> [Task instructions]: Reproduce all entries precisely as they are written.

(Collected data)

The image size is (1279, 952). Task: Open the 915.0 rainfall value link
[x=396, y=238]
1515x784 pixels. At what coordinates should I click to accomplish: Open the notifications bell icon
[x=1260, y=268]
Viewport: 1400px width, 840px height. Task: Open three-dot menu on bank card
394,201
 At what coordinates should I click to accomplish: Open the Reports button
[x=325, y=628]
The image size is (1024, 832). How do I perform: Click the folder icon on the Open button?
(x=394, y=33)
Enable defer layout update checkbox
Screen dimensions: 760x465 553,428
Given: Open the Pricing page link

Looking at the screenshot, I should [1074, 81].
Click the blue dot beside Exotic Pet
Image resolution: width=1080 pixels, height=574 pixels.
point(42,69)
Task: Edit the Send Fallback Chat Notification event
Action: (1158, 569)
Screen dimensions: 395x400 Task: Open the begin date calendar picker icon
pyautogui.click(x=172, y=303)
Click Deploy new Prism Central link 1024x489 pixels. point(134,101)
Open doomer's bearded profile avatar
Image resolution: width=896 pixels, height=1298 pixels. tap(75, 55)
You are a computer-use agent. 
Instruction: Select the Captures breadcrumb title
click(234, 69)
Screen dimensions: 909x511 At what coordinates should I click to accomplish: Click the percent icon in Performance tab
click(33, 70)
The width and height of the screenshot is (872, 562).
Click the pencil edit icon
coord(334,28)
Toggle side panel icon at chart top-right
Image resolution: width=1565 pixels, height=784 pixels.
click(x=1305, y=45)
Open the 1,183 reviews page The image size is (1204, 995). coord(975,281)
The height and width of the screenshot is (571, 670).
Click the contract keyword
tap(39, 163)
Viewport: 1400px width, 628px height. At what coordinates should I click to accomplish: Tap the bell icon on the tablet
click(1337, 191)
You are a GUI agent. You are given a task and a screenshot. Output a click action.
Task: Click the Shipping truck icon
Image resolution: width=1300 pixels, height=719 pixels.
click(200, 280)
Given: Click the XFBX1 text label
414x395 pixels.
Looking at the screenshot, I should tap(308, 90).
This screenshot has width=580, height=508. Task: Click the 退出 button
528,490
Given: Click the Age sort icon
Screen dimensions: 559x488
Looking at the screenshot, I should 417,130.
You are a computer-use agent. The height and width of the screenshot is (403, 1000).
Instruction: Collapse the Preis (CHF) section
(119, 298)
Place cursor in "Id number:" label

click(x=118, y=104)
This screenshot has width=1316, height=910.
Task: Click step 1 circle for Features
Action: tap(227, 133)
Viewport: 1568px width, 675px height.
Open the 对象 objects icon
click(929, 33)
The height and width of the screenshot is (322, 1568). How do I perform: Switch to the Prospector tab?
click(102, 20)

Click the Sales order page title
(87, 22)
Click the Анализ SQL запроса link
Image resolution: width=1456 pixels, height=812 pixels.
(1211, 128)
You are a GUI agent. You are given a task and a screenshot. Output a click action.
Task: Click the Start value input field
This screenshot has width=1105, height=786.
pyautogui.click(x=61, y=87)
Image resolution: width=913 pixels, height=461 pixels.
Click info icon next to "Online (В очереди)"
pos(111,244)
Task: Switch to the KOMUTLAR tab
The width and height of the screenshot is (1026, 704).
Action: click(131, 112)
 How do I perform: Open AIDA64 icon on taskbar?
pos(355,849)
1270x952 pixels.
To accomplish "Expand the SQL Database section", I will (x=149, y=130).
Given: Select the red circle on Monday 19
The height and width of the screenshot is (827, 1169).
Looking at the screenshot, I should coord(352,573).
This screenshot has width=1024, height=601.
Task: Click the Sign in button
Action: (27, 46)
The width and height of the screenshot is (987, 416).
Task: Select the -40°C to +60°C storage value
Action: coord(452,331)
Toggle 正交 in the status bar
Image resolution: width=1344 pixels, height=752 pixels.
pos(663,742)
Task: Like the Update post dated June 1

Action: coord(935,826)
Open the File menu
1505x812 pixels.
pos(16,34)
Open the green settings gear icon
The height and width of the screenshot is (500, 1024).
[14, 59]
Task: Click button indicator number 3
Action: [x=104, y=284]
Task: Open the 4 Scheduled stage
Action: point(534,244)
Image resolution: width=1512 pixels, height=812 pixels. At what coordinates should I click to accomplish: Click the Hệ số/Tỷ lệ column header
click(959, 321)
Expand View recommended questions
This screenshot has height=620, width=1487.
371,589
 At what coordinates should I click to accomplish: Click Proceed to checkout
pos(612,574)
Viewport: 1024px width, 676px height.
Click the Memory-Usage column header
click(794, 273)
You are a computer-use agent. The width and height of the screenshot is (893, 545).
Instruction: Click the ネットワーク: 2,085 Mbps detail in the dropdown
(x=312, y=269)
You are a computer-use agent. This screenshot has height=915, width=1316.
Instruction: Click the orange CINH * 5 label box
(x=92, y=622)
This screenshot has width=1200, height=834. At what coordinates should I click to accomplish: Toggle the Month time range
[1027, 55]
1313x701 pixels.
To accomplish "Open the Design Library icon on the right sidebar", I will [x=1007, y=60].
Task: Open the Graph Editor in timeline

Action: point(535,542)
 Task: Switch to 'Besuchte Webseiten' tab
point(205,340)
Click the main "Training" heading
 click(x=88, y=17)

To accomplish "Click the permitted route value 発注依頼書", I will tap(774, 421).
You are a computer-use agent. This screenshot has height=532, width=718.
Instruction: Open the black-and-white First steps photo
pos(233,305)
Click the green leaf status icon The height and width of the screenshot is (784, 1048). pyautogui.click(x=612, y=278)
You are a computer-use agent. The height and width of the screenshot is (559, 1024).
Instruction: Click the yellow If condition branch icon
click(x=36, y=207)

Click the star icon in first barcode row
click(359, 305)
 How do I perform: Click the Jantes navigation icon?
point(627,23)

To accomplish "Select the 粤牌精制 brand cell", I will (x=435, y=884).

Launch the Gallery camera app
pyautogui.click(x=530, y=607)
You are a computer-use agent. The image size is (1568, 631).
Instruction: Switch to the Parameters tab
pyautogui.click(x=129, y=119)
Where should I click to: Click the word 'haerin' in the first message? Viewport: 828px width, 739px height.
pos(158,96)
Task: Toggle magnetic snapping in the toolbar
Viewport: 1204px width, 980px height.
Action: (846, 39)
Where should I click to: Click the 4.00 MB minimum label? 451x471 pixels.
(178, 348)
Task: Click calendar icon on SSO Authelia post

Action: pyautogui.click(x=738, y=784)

> [Answer area]:
The image size is (1279, 952). Task: Open the 915.0 rainfall value link
[x=396, y=238]
1515x784 pixels. At what coordinates should I click to accomplish: Open the notifications bell icon
[x=1260, y=268]
Viewport: 1400px width, 840px height. Task: Open three-dot menu on bank card
394,201
 At what coordinates should I click to accomplish: Open the Reports button
[x=325, y=628]
The image size is (1024, 832). How do I perform: Click the folder icon on the Open button?
(x=394, y=33)
Enable defer layout update checkbox
Screen dimensions: 760x465 553,428
Given: Open the Pricing page link

Looking at the screenshot, I should [1074, 81].
Click the blue dot beside Exotic Pet
Image resolution: width=1080 pixels, height=574 pixels.
point(42,69)
Task: Edit the Send Fallback Chat Notification event
Action: (1158, 569)
Screen dimensions: 395x400 Task: Open the begin date calendar picker icon
pyautogui.click(x=172, y=303)
Click Deploy new Prism Central link 1024x489 pixels. point(134,101)
Open doomer's bearded profile avatar
Image resolution: width=896 pixels, height=1298 pixels. tap(75, 55)
You are a computer-use agent. 
Instruction: Select the Captures breadcrumb title
click(234, 69)
Screen dimensions: 909x511 At what coordinates should I click to accomplish: Click the percent icon in Performance tab
click(33, 70)
The width and height of the screenshot is (872, 562).
Click the pencil edit icon
coord(334,28)
Toggle side panel icon at chart top-right
Image resolution: width=1565 pixels, height=784 pixels.
click(x=1305, y=45)
Open the 1,183 reviews page The image size is (1204, 995). coord(975,281)
The height and width of the screenshot is (571, 670).
Click the contract keyword
tap(39, 163)
Viewport: 1400px width, 628px height. At what coordinates should I click to accomplish: Tap the bell icon on the tablet
click(1337, 191)
You are a GUI agent. You are given a task and a screenshot. Output a click action.
Task: Click the Shipping truck icon
Image resolution: width=1300 pixels, height=719 pixels.
click(200, 280)
Given: Click the XFBX1 text label
414x395 pixels.
Looking at the screenshot, I should tap(308, 90).
This screenshot has width=580, height=508. Task: Click the 退出 button
528,490
Given: Click the Age sort icon
Screen dimensions: 559x488
Looking at the screenshot, I should 417,130.
You are a computer-use agent. The height and width of the screenshot is (403, 1000).
Instruction: Collapse the Preis (CHF) section
(119, 298)
Place cursor in "Id number:" label

click(x=118, y=104)
This screenshot has width=1316, height=910.
Task: Click step 1 circle for Features
Action: tap(227, 133)
Viewport: 1568px width, 675px height.
Open the 对象 objects icon
click(929, 33)
The height and width of the screenshot is (322, 1568). How do I perform: Switch to the Prospector tab?
click(102, 20)

Click the Sales order page title
(87, 22)
Click the Анализ SQL запроса link
Image resolution: width=1456 pixels, height=812 pixels.
(1211, 128)
You are a GUI agent. You are given a task and a screenshot. Output a click action.
Task: Click the Start value input field
This screenshot has width=1105, height=786.
pyautogui.click(x=61, y=87)
Image resolution: width=913 pixels, height=461 pixels.
Click info icon next to "Online (В очереди)"
pos(111,244)
Task: Switch to the KOMUTLAR tab
The width and height of the screenshot is (1026, 704).
Action: click(131, 112)
 How do I perform: Open AIDA64 icon on taskbar?
pos(355,849)
1270x952 pixels.
To accomplish "Expand the SQL Database section", I will (x=149, y=130).
Given: Select the red circle on Monday 19
The height and width of the screenshot is (827, 1169).
Looking at the screenshot, I should coord(352,573).
This screenshot has width=1024, height=601.
Task: Click the Sign in button
Action: (27, 46)
The width and height of the screenshot is (987, 416).
Task: Select the -40°C to +60°C storage value
Action: coord(452,331)
Toggle 正交 in the status bar
Image resolution: width=1344 pixels, height=752 pixels.
pos(663,742)
Task: Like the Update post dated June 1

Action: coord(935,826)
Open the File menu
1505x812 pixels.
pos(16,34)
Open the green settings gear icon
The height and width of the screenshot is (500, 1024).
[14, 59]
Task: Click button indicator number 3
Action: [x=104, y=284]
Task: Open the 4 Scheduled stage
Action: point(534,244)
Image resolution: width=1512 pixels, height=812 pixels. At what coordinates should I click to accomplish: Click the Hệ số/Tỷ lệ column header
click(959, 321)
Expand View recommended questions
This screenshot has height=620, width=1487.
371,589
 At what coordinates should I click to accomplish: Click Proceed to checkout
pos(612,574)
Viewport: 1024px width, 676px height.
Click the Memory-Usage column header
click(794, 273)
You are a computer-use agent. The width and height of the screenshot is (893, 545).
Instruction: Click the ネットワーク: 2,085 Mbps detail in the dropdown
(x=312, y=269)
You are a computer-use agent. This screenshot has height=915, width=1316.
Instruction: Click the orange CINH * 5 label box
(x=92, y=622)
This screenshot has width=1200, height=834. At what coordinates should I click to accomplish: Toggle the Month time range
[1027, 55]
1313x701 pixels.
To accomplish "Open the Design Library icon on the right sidebar", I will [x=1007, y=60].
Task: Open the Graph Editor in timeline

Action: point(535,542)
 Task: Switch to 'Besuchte Webseiten' tab
point(205,340)
Click the main "Training" heading
 click(x=88, y=17)

To accomplish "Click the permitted route value 発注依頼書", I will tap(774, 421).
You are a computer-use agent. This screenshot has height=532, width=718.
Instruction: Open the black-and-white First steps photo
pos(233,305)
Click the green leaf status icon The height and width of the screenshot is (784, 1048). pyautogui.click(x=612, y=278)
You are a computer-use agent. The height and width of the screenshot is (559, 1024).
Instruction: Click the yellow If condition branch icon
click(x=36, y=207)

Click the star icon in first barcode row
click(359, 305)
 How do I perform: Click the Jantes navigation icon?
point(627,23)

To accomplish "Select the 粤牌精制 brand cell", I will (x=435, y=884).

Launch the Gallery camera app
pyautogui.click(x=530, y=607)
You are a computer-use agent. The image size is (1568, 631).
Instruction: Switch to the Parameters tab
pyautogui.click(x=129, y=119)
Where should I click to: Click the word 'haerin' in the first message? Viewport: 828px width, 739px height.
pos(158,96)
Task: Toggle magnetic snapping in the toolbar
Viewport: 1204px width, 980px height.
Action: (846, 39)
Where should I click to: Click the 4.00 MB minimum label? 451x471 pixels.
(178, 348)
Task: Click calendar icon on SSO Authelia post

Action: pyautogui.click(x=738, y=784)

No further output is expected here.